A month later, after the news frenzy had died down, I met with Islam to discuss what’s next for his restaurant and his mission to “bring peace through pleasing the palate.” His dream for the design of his new building: “addressing every single issue we have in our life. One of the main goals I want to achieve is a fully fed community. And everyone means every part of our community: people, plants, trees, bugs, birds, animals.” He aims to incorporate all the elements he did in his old restaurant—from solar panels, an on-site bee colony, and basement aquaponics garden to hiring ex-offenders as staff and sourcing produce from a network of backyard gardens in the neighborhood—while adding new features, including intercultural housing, room for raising chickens and goats on the premises, and a LEED certification.
As David Gray, a friend of Islam’s and an urban farmer who sells produce to Gandhi Mahal, tells me, Islam is driven by his Bangladeshi culture and his Muslim faith, not to mention his memories of home.
“He envisions Bangladesh,” he says. “He wants a village. He wants a true, sustainable way of living.

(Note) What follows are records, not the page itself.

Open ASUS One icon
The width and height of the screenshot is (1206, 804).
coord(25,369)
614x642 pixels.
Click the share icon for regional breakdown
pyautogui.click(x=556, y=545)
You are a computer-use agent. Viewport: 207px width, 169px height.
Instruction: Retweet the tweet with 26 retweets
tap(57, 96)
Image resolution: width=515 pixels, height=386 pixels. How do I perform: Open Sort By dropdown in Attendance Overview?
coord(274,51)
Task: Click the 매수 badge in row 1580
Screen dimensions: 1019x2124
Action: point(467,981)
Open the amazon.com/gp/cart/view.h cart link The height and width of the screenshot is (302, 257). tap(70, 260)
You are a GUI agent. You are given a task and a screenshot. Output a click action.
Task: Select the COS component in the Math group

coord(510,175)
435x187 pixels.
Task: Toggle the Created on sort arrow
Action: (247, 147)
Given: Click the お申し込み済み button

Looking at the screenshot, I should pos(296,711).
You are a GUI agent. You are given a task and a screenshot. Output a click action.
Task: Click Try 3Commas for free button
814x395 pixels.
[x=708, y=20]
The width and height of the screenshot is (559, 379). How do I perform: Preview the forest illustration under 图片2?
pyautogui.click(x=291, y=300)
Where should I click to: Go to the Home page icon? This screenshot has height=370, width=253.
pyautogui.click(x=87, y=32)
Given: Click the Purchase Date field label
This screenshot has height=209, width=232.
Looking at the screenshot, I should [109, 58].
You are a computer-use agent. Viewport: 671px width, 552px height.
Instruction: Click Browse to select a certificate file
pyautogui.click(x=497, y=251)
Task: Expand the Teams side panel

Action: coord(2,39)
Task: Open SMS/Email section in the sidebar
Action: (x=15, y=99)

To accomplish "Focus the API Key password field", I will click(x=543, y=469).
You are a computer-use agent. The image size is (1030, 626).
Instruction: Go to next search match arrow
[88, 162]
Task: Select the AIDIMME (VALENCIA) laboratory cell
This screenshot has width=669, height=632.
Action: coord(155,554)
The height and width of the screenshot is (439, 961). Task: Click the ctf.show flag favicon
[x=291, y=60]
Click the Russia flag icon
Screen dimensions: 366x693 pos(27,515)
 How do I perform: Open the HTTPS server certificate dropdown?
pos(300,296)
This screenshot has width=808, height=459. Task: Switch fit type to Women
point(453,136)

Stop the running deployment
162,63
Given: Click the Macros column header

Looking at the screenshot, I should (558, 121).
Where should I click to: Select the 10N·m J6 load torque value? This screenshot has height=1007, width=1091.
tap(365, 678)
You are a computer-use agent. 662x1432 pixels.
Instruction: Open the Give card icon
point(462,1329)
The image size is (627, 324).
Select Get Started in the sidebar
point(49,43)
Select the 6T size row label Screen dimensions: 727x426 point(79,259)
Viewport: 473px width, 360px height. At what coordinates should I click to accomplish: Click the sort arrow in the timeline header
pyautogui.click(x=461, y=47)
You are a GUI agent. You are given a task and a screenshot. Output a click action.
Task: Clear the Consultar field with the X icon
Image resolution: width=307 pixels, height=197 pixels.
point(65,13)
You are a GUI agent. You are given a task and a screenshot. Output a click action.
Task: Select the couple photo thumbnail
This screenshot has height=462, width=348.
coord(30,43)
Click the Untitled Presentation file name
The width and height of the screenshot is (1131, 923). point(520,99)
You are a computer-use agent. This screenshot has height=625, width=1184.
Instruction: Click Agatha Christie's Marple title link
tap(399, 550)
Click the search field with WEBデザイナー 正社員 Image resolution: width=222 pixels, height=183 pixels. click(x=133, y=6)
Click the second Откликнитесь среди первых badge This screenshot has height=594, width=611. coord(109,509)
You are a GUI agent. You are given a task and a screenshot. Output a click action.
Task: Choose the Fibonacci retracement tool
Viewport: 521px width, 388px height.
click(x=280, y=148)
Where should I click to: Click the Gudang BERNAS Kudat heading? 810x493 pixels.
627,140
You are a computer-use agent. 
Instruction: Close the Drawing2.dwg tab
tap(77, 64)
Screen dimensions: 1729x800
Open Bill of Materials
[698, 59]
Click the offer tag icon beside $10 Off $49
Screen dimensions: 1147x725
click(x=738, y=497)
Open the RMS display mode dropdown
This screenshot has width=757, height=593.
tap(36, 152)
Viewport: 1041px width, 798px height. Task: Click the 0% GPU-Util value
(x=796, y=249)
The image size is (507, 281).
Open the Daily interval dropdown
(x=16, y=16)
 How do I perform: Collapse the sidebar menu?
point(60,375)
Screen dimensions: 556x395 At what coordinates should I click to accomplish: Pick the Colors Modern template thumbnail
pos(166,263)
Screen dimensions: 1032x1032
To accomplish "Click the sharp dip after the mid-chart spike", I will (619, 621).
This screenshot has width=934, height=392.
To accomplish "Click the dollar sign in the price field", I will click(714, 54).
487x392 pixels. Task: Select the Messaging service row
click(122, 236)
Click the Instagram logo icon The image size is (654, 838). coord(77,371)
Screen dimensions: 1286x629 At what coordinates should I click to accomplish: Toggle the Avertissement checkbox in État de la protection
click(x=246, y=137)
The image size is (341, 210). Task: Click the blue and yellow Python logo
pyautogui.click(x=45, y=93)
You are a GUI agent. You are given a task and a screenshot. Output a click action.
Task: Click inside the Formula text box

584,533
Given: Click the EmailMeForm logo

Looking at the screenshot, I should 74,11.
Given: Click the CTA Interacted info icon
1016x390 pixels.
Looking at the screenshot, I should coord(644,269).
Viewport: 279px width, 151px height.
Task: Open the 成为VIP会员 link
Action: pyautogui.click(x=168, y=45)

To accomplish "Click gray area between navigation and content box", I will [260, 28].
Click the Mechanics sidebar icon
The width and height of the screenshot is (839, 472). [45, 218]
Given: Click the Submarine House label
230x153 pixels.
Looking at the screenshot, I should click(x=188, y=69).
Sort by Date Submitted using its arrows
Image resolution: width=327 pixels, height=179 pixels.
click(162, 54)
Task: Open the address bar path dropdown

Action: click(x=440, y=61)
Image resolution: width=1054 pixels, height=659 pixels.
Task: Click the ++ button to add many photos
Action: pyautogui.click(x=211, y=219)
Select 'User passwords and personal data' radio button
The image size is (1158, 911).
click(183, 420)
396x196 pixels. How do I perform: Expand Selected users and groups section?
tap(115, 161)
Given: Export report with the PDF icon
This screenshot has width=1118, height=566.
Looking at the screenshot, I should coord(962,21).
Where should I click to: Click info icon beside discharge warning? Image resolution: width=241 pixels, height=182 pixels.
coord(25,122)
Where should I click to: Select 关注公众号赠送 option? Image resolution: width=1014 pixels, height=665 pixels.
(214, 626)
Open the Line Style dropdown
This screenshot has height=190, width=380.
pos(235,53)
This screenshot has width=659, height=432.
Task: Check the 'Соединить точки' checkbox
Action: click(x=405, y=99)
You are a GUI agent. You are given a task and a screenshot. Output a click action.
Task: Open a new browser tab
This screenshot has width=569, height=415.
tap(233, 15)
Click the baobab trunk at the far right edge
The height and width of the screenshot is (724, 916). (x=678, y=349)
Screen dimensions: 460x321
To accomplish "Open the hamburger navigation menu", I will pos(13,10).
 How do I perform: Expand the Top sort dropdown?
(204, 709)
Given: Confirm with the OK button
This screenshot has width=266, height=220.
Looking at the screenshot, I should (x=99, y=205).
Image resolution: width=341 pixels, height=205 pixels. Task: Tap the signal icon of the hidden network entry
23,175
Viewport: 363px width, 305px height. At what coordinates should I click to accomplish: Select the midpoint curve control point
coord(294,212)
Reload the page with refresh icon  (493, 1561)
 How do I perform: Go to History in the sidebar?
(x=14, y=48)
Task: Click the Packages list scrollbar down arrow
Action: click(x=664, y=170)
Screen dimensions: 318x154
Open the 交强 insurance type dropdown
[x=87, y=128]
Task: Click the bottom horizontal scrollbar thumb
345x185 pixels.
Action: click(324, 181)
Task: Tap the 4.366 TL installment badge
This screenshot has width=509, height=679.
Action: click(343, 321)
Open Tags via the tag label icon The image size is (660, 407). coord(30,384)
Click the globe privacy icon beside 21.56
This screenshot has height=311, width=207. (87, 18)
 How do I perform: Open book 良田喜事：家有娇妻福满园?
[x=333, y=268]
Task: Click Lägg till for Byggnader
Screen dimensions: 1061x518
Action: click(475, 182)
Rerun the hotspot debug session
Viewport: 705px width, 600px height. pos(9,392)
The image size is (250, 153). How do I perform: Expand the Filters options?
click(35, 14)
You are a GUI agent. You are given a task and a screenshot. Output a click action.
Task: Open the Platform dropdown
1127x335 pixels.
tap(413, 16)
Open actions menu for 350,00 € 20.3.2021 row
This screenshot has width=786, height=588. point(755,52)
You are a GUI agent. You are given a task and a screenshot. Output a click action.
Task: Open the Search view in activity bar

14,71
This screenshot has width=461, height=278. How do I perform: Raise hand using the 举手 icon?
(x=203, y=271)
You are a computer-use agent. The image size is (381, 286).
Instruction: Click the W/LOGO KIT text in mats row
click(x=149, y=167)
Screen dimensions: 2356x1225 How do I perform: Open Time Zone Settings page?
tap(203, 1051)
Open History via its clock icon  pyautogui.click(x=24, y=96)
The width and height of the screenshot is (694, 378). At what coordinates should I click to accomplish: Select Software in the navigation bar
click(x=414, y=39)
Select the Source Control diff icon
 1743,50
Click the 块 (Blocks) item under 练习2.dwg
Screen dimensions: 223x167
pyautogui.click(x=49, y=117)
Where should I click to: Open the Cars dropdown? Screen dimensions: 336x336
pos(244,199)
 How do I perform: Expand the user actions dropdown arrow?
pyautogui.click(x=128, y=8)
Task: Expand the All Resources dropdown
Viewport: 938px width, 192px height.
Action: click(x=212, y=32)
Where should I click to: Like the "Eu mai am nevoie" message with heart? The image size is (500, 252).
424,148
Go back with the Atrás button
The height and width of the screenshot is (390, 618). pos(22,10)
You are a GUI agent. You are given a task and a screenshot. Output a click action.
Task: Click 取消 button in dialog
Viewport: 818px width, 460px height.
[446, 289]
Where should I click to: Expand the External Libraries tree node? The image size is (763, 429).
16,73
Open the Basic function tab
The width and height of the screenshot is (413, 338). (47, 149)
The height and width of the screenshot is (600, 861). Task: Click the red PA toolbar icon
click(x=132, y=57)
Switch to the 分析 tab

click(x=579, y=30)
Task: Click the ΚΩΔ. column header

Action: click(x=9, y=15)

If you could walk to Uptown and there were fruit trees you could pick from, vegetables growing everywhere, raised boxes, people growing things on the rooftops, just a complete free-for-all based around food—that’s what he sees.”
To support to the rebuilding of Gandhi Mahal or the community of Lake Street businesses impacted by the unrest over George Floyd’s killing, check out the Gandhi Mahal GoFundMe site and WeLoveLakeStreet.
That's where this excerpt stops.